*** Block opens ***
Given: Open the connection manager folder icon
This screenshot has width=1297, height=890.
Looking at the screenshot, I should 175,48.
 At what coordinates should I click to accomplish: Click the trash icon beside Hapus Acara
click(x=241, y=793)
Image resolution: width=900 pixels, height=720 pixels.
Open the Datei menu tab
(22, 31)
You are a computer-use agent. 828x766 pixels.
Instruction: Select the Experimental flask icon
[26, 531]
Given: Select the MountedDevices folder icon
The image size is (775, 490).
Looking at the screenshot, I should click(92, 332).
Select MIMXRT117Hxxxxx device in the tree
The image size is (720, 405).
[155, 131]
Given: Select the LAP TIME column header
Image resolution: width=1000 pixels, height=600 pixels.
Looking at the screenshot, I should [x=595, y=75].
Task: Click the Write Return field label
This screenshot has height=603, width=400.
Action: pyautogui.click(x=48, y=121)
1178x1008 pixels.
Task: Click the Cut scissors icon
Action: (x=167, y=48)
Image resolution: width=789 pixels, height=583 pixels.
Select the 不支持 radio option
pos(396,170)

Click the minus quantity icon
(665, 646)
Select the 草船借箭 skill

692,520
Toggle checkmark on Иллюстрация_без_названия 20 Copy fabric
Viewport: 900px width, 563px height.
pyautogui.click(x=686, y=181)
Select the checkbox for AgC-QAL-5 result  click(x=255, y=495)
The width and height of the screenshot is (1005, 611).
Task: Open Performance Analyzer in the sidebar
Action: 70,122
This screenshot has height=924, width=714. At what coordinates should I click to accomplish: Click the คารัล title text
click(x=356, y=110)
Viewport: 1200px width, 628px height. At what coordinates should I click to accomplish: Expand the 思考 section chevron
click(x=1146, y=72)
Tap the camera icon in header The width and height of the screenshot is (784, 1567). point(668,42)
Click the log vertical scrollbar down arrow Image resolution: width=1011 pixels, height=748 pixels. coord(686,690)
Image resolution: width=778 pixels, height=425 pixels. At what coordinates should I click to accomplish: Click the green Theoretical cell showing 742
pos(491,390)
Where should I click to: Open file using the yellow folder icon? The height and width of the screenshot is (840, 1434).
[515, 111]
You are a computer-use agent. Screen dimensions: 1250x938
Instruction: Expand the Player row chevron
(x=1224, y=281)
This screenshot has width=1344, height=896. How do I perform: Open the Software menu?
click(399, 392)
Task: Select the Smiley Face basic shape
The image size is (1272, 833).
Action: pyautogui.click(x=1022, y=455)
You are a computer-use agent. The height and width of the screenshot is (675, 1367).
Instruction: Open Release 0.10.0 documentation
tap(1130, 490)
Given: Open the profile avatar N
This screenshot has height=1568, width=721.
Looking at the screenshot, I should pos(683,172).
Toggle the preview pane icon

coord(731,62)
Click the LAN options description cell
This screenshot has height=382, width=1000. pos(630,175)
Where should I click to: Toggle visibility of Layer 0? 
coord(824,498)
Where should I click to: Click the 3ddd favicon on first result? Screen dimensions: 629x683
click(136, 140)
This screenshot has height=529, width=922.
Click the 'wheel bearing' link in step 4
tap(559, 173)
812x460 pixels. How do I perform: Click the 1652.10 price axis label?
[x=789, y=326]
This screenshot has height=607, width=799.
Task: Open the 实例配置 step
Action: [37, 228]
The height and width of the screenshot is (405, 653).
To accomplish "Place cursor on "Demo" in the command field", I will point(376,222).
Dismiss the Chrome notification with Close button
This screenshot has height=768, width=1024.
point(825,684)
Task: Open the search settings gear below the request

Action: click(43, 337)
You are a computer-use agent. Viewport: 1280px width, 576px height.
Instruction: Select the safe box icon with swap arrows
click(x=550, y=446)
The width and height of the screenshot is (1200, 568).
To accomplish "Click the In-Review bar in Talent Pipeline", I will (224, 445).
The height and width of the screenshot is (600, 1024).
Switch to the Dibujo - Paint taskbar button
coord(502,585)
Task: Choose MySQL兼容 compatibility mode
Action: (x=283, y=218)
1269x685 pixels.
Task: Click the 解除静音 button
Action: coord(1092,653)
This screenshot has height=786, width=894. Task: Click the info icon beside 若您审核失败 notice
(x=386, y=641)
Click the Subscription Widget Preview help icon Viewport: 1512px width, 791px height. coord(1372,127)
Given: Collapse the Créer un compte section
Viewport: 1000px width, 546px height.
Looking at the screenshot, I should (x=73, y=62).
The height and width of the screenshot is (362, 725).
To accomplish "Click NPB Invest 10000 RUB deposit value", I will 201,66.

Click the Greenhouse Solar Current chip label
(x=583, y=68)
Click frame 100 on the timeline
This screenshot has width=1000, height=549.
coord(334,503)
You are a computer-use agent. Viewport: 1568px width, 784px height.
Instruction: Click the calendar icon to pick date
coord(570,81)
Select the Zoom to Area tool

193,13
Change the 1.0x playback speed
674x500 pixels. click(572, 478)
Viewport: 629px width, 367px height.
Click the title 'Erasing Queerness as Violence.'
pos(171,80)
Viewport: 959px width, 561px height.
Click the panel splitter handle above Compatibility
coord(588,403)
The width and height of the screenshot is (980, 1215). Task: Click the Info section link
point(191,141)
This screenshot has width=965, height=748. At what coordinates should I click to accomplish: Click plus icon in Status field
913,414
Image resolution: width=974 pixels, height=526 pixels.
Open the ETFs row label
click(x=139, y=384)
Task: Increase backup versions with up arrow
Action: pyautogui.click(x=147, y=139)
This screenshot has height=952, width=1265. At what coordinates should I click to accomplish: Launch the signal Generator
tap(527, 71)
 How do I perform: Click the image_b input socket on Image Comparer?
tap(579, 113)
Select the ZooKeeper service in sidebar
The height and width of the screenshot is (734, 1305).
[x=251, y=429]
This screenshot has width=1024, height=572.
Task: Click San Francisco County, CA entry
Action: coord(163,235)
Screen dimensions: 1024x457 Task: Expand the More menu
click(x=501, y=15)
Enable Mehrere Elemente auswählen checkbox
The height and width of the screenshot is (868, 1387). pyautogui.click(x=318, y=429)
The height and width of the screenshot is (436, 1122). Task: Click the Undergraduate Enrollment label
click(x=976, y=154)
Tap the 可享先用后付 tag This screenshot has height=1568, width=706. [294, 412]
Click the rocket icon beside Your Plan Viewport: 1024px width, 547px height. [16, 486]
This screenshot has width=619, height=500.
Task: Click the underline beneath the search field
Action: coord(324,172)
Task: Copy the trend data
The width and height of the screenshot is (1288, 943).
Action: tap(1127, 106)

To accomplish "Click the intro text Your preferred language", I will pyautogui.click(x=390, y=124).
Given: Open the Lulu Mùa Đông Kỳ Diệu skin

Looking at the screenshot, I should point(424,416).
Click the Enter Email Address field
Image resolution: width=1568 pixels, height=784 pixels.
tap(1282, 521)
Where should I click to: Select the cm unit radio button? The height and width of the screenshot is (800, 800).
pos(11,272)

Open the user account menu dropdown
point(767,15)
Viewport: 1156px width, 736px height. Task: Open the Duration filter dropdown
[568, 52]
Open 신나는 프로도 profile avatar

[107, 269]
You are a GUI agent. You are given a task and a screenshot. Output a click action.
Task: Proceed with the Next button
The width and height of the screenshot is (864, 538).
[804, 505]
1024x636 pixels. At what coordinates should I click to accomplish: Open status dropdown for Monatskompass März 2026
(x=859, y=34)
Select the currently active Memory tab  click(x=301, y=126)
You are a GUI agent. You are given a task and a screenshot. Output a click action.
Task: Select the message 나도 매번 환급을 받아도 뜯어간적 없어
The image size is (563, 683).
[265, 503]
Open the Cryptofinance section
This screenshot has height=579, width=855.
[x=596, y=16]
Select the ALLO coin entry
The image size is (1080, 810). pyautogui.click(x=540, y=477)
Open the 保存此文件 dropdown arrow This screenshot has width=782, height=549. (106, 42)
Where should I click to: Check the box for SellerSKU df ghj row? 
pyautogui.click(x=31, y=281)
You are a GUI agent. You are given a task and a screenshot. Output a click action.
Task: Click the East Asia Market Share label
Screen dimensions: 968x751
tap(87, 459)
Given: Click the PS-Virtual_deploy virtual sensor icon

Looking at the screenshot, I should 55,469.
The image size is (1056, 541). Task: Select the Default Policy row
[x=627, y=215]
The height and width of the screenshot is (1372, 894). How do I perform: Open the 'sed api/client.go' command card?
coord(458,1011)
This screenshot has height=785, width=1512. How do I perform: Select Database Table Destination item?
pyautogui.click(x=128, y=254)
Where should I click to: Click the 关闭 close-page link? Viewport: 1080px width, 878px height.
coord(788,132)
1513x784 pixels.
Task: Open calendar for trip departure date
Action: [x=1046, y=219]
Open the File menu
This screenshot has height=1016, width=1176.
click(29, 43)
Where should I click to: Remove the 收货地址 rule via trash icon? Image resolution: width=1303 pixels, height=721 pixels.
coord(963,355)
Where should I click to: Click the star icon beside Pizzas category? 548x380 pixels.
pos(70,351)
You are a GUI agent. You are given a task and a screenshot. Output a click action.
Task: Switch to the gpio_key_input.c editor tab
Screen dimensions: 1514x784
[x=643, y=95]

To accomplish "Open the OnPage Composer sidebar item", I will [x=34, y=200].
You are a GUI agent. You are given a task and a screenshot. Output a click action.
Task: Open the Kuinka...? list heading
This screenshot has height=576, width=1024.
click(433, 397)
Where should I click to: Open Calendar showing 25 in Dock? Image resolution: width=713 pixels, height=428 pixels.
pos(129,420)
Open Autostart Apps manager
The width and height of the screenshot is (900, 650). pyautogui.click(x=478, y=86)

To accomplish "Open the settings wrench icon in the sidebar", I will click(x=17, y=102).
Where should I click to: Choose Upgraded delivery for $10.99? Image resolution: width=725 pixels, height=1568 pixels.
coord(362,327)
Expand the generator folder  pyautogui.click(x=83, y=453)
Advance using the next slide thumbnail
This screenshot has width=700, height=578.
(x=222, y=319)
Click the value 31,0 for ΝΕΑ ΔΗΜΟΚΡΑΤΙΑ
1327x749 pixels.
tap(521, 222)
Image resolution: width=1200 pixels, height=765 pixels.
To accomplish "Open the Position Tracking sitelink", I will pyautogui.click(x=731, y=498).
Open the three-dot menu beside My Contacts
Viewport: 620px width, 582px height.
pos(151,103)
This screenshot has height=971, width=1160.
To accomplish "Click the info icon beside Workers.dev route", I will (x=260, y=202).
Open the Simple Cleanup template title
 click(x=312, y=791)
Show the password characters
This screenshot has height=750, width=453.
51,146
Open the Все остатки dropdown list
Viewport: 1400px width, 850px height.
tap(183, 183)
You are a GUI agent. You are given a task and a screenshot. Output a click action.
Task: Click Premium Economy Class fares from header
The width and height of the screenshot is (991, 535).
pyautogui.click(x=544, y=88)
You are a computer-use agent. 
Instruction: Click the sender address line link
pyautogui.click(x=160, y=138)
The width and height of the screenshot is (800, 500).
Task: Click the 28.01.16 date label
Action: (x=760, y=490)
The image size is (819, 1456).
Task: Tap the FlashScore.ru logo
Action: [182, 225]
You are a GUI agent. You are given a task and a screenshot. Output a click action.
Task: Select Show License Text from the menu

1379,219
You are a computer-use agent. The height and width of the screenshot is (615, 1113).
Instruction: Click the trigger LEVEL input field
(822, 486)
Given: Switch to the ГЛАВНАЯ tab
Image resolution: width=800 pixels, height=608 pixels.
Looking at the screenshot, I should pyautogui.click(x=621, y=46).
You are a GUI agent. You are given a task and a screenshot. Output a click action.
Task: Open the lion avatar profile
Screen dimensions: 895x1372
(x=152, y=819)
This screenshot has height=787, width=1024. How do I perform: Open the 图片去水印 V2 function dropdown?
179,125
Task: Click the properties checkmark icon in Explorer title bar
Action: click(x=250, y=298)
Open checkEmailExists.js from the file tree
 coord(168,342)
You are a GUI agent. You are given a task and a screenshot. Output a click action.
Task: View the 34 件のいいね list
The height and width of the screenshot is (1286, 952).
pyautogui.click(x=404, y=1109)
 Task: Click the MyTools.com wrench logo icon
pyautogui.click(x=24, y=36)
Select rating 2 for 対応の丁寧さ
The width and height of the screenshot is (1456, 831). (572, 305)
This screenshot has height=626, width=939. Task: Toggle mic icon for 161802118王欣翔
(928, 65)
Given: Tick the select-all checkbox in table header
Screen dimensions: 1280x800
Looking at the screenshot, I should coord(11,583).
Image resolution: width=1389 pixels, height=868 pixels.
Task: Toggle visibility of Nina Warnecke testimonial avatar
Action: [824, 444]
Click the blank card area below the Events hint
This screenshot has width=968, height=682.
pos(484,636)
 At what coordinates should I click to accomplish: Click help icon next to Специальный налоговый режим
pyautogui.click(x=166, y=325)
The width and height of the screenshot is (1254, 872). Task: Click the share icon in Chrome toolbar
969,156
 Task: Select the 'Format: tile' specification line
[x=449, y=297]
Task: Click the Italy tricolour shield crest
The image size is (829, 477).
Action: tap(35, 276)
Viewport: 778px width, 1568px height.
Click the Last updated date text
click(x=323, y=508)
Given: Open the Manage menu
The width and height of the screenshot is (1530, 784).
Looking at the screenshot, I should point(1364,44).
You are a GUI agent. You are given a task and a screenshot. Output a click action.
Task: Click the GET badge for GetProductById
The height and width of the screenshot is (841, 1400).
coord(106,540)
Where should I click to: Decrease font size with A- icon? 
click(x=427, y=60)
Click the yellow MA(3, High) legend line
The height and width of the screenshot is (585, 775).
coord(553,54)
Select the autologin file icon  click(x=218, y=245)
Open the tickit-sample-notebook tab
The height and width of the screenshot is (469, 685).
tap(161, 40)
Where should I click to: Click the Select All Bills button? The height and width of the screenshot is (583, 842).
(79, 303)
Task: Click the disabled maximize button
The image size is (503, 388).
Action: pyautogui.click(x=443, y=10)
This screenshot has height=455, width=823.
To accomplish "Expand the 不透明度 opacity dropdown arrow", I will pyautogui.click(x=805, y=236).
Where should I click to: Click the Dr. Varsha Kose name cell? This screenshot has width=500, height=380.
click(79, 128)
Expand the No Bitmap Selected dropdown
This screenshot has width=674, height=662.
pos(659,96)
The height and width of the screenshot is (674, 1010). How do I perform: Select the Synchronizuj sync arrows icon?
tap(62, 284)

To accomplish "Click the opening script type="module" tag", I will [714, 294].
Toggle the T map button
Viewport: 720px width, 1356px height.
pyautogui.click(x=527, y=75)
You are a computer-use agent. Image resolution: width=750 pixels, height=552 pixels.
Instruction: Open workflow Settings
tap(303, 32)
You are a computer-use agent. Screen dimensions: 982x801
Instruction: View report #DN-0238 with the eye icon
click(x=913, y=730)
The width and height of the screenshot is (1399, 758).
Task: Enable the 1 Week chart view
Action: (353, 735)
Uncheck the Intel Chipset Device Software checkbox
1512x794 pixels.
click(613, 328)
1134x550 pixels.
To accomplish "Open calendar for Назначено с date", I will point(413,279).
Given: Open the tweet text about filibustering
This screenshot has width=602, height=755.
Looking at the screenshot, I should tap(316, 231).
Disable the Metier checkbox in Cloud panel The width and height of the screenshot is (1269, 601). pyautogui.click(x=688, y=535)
*** Block closes ***
Working from the material above, state how many lines contain "value"; give only the number.

**Task response:**
2